Stored records:
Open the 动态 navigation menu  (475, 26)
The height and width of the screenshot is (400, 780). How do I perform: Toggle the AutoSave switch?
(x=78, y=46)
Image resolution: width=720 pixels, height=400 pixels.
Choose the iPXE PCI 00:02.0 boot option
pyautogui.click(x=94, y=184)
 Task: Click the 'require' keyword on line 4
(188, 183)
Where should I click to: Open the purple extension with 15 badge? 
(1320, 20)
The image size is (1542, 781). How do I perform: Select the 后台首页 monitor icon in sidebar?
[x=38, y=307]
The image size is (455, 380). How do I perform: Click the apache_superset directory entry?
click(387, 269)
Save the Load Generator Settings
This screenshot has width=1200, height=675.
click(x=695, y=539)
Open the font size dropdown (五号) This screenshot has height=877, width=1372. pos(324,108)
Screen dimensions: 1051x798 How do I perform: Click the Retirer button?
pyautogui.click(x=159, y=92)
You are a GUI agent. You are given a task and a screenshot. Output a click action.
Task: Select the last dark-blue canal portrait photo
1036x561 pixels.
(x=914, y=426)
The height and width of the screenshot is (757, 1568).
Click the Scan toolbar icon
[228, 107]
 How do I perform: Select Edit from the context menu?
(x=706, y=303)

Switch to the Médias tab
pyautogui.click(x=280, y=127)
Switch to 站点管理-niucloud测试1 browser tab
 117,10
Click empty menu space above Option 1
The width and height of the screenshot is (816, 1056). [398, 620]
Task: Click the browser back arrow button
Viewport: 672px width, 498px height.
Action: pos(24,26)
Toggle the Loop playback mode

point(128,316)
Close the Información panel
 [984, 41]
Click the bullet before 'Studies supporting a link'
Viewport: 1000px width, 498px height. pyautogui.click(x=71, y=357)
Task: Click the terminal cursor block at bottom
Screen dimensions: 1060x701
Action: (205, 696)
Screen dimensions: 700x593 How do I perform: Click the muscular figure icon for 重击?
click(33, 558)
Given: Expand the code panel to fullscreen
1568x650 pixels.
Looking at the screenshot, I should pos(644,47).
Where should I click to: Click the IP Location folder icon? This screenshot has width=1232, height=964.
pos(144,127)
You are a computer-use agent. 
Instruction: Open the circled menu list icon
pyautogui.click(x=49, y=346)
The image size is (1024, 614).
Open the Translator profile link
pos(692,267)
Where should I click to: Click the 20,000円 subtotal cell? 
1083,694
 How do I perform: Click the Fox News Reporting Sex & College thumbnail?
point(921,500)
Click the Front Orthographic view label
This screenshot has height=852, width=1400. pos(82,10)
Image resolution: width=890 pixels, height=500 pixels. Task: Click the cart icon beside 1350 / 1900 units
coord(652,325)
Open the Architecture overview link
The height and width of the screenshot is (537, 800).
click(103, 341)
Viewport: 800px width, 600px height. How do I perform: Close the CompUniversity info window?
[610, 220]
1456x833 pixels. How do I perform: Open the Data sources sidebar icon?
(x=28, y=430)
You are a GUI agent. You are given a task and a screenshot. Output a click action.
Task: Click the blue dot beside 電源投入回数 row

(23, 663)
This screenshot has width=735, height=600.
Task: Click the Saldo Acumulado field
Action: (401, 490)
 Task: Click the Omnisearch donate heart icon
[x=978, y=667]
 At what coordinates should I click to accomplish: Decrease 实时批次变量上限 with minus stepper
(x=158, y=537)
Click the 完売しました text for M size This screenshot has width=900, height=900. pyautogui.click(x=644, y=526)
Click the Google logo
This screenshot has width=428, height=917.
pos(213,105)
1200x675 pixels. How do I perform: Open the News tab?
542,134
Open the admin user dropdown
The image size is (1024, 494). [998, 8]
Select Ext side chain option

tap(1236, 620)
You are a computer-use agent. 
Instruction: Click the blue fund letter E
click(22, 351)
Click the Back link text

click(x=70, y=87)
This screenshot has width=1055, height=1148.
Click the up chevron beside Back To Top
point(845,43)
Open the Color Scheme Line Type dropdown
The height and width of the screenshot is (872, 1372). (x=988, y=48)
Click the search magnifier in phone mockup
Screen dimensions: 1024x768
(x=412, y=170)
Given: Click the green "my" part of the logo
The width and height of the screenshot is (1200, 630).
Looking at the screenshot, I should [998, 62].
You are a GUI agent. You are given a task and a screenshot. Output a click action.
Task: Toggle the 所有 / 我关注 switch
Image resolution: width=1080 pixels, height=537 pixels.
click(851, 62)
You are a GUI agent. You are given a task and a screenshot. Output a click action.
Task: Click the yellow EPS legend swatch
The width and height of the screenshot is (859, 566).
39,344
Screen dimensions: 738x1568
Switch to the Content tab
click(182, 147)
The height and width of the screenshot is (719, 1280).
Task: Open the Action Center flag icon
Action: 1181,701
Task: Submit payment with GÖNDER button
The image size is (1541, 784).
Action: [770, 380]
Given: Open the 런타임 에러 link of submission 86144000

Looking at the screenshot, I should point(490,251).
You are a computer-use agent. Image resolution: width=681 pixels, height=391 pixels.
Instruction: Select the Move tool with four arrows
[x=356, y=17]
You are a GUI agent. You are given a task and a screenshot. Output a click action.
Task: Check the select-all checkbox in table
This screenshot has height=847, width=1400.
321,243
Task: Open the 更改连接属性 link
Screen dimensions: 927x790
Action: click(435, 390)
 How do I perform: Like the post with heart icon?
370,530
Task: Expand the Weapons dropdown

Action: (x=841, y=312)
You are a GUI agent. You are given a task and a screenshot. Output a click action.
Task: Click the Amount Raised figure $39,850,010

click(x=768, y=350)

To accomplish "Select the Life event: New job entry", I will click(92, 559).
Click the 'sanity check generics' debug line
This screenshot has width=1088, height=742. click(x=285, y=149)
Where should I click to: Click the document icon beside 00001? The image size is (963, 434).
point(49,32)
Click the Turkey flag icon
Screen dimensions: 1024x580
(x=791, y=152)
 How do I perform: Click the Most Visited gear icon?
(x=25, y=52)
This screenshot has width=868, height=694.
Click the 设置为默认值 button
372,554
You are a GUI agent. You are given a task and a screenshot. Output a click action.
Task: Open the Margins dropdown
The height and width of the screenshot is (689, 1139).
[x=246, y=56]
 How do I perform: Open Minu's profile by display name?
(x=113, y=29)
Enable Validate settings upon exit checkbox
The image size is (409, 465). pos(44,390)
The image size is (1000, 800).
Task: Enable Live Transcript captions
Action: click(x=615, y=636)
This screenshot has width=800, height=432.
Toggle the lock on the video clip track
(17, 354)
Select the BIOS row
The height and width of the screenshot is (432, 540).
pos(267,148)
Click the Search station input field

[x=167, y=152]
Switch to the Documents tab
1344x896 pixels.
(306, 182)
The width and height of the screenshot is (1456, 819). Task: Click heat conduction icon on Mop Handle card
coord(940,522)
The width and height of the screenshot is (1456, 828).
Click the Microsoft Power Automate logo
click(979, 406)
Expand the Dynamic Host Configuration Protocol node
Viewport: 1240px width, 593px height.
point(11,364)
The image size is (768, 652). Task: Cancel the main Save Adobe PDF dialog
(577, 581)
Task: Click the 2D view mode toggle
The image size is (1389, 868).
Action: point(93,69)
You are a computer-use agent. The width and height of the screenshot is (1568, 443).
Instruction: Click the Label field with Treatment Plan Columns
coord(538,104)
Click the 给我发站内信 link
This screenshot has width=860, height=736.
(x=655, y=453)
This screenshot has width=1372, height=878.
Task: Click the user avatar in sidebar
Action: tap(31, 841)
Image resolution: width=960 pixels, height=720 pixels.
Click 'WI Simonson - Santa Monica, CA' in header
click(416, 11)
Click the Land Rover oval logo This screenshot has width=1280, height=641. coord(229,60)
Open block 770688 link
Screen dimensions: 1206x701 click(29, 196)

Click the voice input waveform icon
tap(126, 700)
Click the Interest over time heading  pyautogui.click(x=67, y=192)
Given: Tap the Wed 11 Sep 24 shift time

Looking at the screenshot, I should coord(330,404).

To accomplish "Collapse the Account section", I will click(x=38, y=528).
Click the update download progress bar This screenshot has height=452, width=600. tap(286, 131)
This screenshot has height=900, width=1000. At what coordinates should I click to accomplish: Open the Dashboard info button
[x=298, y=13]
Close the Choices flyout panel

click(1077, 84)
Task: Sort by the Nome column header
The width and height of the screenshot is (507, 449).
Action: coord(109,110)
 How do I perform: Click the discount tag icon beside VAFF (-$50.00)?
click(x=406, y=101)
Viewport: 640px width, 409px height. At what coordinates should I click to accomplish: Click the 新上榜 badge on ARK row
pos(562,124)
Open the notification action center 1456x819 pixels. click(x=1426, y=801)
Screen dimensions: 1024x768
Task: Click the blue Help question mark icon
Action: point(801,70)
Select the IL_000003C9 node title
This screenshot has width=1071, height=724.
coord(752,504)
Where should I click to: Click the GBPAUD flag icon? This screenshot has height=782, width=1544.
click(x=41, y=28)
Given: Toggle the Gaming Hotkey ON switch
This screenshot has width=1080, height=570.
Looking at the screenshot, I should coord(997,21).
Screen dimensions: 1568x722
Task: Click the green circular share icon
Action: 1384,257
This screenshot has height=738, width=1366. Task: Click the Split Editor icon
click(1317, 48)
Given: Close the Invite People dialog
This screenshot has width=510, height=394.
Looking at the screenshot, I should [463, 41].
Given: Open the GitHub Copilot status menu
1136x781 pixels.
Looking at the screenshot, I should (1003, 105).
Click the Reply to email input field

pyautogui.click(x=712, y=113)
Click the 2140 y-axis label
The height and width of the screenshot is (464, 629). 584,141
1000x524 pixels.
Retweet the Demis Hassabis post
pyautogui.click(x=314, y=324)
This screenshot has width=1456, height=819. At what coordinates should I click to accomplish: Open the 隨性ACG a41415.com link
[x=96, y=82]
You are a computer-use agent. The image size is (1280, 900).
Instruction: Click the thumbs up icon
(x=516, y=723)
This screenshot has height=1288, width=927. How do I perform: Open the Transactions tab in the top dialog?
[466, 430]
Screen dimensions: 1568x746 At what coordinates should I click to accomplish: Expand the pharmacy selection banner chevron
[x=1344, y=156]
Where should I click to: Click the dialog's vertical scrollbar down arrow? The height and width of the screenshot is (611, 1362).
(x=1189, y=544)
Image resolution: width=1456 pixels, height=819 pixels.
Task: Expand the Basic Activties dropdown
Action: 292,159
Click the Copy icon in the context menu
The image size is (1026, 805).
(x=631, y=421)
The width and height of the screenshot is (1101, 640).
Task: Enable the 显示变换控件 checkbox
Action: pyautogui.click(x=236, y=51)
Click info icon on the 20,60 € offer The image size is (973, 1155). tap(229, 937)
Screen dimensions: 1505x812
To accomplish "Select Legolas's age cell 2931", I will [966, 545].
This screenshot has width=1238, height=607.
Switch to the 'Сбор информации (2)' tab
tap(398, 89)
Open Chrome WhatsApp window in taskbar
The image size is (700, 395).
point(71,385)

Problem to work on:
Copy out everything from the line containing "Open the notification" down to the line containing "coord(752,504)" with "node title" changed to "node label" and nothing else altered.

Solution to this task:
Open the notification action center 1456x819 pixels. click(x=1426, y=801)
Screen dimensions: 1024x768
Task: Click the blue Help question mark icon
Action: point(801,70)
Select the IL_000003C9 node label
This screenshot has width=1071, height=724.
coord(752,504)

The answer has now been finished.